Question

Find the range of values of $$x$$ for which $$f(x)$$ is decreasing, given that $$f(x)$$ equals:
$$15-6x-5x^{2}$$

Answer

**step1** Understanding the problem

The problem asks us to determine when the function $$f(x) = 15 - 6x - 5x^2$$ is "decreasing". A function is decreasing when, as the value of 'x' gets larger, the value of 'f(x)' gets smaller.

**step2** Identifying the shape of the function

The given function contains a term with $$x^2$$ (specifically, $$-5x^2$$). This tells us that the function will form a curve known as a parabola. Because the number in front of $$x^2$$ is negative (it is -5), this parabola opens downwards, resembling the shape of a mountain or a hill. This means the function will increase as we go up one side of the mountain, reach a highest point (the peak), and then decrease as we go down the other side.
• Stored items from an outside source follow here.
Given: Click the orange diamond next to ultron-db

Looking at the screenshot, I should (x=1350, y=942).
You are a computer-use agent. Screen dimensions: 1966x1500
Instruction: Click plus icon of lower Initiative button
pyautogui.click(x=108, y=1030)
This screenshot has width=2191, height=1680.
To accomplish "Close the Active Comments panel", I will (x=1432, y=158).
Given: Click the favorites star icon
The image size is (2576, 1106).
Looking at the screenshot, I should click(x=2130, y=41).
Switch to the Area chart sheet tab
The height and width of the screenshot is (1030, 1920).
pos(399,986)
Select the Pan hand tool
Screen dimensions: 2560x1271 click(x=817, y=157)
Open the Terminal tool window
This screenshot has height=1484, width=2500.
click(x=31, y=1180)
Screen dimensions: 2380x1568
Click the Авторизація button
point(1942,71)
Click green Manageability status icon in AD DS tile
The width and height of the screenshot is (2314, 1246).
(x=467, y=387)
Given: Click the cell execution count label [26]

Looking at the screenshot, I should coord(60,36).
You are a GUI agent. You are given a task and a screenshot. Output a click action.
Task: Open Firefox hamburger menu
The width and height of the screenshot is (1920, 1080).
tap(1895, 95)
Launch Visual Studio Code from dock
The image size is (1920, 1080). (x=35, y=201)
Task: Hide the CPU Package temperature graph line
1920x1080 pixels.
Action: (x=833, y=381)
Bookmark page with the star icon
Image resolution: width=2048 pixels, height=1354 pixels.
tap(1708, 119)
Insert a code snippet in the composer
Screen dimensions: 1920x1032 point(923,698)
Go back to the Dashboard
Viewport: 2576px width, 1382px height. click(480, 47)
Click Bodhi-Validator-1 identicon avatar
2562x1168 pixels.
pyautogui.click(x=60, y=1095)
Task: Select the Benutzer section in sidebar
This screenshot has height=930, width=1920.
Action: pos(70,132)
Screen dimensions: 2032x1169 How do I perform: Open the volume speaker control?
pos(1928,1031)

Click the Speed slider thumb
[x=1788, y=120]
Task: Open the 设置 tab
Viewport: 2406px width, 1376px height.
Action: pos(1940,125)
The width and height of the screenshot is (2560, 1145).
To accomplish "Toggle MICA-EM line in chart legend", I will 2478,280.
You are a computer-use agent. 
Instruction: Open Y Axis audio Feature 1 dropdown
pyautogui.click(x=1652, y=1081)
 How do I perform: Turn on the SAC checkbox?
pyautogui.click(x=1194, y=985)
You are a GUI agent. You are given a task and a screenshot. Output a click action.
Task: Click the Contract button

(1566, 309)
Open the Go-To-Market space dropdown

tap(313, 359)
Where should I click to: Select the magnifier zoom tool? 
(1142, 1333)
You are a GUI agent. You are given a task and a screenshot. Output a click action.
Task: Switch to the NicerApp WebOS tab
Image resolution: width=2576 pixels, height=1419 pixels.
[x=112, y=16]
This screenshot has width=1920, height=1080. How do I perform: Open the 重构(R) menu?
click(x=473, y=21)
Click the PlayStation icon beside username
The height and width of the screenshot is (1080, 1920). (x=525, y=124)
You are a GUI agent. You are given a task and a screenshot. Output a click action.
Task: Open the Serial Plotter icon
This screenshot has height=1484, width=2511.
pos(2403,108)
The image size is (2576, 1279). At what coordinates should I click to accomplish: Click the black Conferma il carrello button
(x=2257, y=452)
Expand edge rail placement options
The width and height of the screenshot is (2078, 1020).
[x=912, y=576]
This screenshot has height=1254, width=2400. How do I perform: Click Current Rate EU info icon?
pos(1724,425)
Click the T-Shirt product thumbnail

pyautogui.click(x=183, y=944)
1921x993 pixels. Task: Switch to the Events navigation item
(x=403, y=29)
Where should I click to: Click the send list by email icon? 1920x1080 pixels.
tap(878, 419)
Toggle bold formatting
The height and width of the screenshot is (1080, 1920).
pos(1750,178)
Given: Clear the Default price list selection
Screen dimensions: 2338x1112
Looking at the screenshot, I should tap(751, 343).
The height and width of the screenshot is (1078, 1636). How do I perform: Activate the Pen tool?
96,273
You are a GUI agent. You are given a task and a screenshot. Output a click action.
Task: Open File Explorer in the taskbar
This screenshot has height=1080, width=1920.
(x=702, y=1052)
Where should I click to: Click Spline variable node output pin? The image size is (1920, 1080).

**step3** Exploring the function's behavior with specific values of x

To understand how the function behaves, let's calculate 'f(x)' for a few chosen values of 'x':
- If $$x = 0$$: $$f(0) = 15 - (6 \times 0) - (5 \times 0 \times 0) = 15 - 0 - 0 = 15$$.
- If $$x = 1$$: $$f(1) = 15 - (6 \times 1) - (5 \times 1 \times 1) = 15 - 6 - 5 = 4$$.
Comparing $$f(0)$$ and $$f(1)$$, as 'x' increased from 0 to 1, 'f(x)' decreased from 15 to 4.
- If $$x = 2$$: $$f(2) = 15 - (6 \times 2) - (5 \times 2 \times 2) = 15 - 12 - 20 = -17$$.
As 'x' increased from 1 to 2, 'f(x)' decreased further from 4 to -17.

**step4** Exploring more values, including negative x

Let's also look at negative values for 'x' to see the other side of our "mountain":
- If $$x = -1$$: $$f(-1) = 15 - (6 \times (-1)) - (5 \times (-1) \times (-1)) = 15 + 6 - 5 = 16$$.
- If $$x = -2$$: $$f(-2) = 15 - (6 \times (-2)) - (5 \times (-2) \times (-2)) = 15 + 12 - 20 = 7$$.
Now, let's list our results in order of increasing 'x':
- For $$x = -2$$, $$f(x) = 7$$.
- For $$x = -1$$, $$f(x) = 16$$. (Value increased from 7 to 16)
- For $$x = 0$$, $$f(x) = 15$$. (Value decreased from 16 to 15)
- For $$x = 1$$, $$f(x) = 4$$. (Value decreased from 15 to 4)
- For $$x = 2$$, $$f(x) = -17$$. (Value decreased from 4 to -17)
From this, we observe that the function increases from $$x=-2$$ to $$x=-1$$, and then it starts decreasing from $$x=-1$$ onwards. This indicates that the peak of our mountain, where the function changes from increasing to decreasing, is somewhere between $$x=-1$$ and $$x=0$$.

**step5** Finding the exact turning point using symmetry

The highest point of the parabola is called its vertex. A special property of parabolas is that they are perfectly symmetric around a vertical line that passes through their vertex. This means if we find two different 'x' values that result in the *same* 'f(x)' value, the vertex's 'x' coordinate will be exactly in the middle of these two 'x' values.
Let's try to find such points. We found $$f(-1) = 16$$ and $$f(0) = 15$$. Let's try some decimal values in between or near them.
Consider $$f(x) = 16.75$$:
- If $$x = -0.5$$: $$f(-0.5) = 15 - (6 \times (-0.5)) - (5 \times (-0.5) \times (-0.5)) = 15 + 3 - (5 \times 0.25) = 18 - 1.25 = 16.75$$.
- If $$x = -0.7$$: $$f(-0.7) = 15 - (6 \times (-0.7)) - (5 \times (-0.7) \times (-0.7)) = 15 + 4.2 - (5 \times 0.49) = 19.2 - 2.45 = 16.75$$.
Since $$f(-0.5) = 16.75$$ and $$f(-0.7) = 16.75$$, the 'x' coordinate of the peak must be exactly in the middle of -0.5 and -0.7.
To find the middle point, we average them: $$(-0.5 + (-0.7)) \div 2 = (-1.2) \div 2 = -0.6$$.
So, the highest point of the function is at $$x = -0.6$$.

**step6** Determining the range for which the function is decreasing

Since our function is a downward-opening parabola with its highest point (peak) at $$x = -0.6$$, the function increases as 'x' approaches -0.6 from smaller values, reaches its maximum at $$x = -0.6$$, and then starts to decrease as 'x' moves to larger values beyond -0.6.
Therefore, the function $$f(x)$$ is decreasing for all values of $$x$$ that are greater than $$-0.6$$.
We express this range as $$x > -0.6$$.